这的确是许刺宁的性子。一旦做了决定,便不管对错,不问前后,更不会拖泥带水。
正因如此,他虽未必算尽机关,却几次三番,从他人的机关算尽中逃出生天,还成了赢家。
有些人自认为谋深算远,步步求圆,才是上上策。殊不知算得越多,反而越容易失衡。人心若被“万全”二字所困,最终求不得圆满。这便是愈求圆而愈不圆的道理。
许刺宁忽然反问道:“那你呢?你敢不敢嫁?”
秦凰眼中刻意泛起一丝冷意,她道:“你就不怕我半夜弄死你?”
许刺宁笑了,笑得所无谓。
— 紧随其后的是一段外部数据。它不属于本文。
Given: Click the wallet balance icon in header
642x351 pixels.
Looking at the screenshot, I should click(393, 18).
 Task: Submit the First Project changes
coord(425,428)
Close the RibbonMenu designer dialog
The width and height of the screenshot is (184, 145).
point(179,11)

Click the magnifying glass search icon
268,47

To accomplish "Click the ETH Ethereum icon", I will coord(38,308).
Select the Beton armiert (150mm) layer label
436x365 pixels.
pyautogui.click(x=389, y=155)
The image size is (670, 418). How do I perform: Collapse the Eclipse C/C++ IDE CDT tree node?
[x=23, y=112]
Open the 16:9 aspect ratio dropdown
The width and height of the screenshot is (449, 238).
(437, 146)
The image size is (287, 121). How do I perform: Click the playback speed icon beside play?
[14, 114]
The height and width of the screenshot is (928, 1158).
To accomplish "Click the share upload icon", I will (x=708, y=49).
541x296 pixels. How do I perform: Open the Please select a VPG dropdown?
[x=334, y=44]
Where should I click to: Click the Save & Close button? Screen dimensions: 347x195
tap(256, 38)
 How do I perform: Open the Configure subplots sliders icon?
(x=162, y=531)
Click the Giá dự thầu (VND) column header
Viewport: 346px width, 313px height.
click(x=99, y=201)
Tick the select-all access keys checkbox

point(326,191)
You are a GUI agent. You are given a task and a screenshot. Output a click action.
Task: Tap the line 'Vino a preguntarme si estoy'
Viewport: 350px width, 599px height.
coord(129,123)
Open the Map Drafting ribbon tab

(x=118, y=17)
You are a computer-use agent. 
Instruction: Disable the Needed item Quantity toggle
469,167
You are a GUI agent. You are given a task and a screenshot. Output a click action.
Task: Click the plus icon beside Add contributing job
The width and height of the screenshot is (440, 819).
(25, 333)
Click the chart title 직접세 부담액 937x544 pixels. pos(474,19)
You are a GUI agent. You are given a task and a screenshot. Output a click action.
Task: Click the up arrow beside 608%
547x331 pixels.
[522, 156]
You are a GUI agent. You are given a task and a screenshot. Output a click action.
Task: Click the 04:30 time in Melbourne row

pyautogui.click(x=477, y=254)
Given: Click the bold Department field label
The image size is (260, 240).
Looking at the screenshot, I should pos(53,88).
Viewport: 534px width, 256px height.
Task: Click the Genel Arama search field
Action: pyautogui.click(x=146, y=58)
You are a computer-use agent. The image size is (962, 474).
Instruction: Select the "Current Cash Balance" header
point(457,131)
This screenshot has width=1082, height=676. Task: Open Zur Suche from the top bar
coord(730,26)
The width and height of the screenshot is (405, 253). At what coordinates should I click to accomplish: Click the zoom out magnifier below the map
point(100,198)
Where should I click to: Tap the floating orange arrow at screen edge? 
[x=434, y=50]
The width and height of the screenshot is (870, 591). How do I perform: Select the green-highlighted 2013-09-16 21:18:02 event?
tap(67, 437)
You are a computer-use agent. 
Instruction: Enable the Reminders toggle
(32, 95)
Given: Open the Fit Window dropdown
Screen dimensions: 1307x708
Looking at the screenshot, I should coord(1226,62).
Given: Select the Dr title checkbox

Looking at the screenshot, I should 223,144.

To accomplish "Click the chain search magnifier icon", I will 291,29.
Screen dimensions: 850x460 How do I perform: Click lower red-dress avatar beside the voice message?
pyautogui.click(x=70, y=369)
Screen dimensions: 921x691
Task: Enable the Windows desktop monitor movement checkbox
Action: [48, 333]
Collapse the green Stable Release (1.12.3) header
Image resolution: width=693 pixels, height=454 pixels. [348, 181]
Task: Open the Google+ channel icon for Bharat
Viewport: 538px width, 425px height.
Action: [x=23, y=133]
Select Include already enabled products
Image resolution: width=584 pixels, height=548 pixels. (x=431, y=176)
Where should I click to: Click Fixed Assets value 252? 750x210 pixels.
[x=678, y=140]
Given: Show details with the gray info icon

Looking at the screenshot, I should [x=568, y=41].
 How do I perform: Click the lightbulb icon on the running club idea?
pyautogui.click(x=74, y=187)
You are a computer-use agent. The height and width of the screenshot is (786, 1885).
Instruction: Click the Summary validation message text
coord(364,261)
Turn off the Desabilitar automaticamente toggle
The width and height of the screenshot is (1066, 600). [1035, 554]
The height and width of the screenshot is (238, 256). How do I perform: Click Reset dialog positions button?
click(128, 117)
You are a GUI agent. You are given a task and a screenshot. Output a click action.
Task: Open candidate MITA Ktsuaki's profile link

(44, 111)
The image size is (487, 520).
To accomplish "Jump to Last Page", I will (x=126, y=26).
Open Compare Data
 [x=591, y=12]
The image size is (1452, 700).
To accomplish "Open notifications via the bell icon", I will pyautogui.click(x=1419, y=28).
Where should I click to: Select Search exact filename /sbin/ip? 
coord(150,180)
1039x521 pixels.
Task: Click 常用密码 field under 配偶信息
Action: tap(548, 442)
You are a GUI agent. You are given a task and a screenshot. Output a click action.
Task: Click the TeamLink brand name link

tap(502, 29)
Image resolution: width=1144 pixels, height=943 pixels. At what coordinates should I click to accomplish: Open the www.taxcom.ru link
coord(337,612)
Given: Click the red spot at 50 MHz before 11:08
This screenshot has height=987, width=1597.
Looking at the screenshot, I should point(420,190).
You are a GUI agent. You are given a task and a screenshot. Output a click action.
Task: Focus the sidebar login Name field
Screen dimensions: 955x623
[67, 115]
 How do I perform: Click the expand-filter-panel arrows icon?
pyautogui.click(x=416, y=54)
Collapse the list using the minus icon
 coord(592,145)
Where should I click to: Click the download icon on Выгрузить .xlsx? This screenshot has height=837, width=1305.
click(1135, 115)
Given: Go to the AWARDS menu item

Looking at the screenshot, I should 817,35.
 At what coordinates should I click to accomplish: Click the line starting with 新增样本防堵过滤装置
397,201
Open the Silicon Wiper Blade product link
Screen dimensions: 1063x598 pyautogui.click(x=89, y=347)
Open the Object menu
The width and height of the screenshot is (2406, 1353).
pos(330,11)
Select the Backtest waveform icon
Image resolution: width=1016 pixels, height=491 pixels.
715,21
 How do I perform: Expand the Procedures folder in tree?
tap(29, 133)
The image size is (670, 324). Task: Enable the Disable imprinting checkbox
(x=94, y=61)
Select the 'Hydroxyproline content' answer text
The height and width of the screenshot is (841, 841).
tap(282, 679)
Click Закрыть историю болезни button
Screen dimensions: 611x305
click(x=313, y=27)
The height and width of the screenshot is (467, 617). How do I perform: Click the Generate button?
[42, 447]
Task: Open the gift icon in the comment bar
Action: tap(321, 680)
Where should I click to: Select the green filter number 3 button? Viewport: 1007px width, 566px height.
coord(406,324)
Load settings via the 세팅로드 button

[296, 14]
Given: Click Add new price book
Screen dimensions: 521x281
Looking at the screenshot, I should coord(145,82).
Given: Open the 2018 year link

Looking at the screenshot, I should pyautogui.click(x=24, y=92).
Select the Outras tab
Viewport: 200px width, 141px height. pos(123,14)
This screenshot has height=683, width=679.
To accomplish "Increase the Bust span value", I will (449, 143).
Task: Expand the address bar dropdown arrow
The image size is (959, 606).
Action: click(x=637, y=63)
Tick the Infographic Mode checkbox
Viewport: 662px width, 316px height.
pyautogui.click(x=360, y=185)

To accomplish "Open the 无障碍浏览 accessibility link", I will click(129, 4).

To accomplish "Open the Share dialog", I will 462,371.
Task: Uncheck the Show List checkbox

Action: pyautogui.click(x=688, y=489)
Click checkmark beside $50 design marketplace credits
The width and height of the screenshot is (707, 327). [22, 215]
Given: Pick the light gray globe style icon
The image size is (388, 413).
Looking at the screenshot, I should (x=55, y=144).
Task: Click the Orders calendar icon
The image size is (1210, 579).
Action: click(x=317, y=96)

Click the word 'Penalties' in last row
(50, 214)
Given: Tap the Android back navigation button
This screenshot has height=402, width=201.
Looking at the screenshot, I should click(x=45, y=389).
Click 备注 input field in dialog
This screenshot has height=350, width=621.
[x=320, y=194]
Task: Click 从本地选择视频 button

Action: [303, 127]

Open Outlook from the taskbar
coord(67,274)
他带着几分戏谑道“月王妹妹,我已经被你弄死过一次了。最多,你再埋我一次。不过我俩成婚后,你若再弄死我,你可就成寡妇了。”
说实话,许刺宁这样的性子,秦凰是非常喜欢的。
乐观、勇敢,一旦认准,便不再瞻前顾后地权衡利弊,有男子该有的担当,也有不退不避的胆识。
原本在秦凰心中,天下最出众的男人本该是兄长月上。
她敬佩他,也依赖他。
但是哥哥身上总充满了忧郁氛围。遇到事,更是反复推敲、步步谨慎。秦凰有时都替他觉得累。而且,她也会不自觉地感到压抑。
而许刺宁带给她的感觉,却是全然不同的——开朗、明亮,令人心情愉悦。
只是,这件事,她终究作不了主。
许刺宁又道:“嫁不嫁,给我个准话。不过我先把话说明了,不管你有什么目的,这桩婚事,我绝不毁婚。”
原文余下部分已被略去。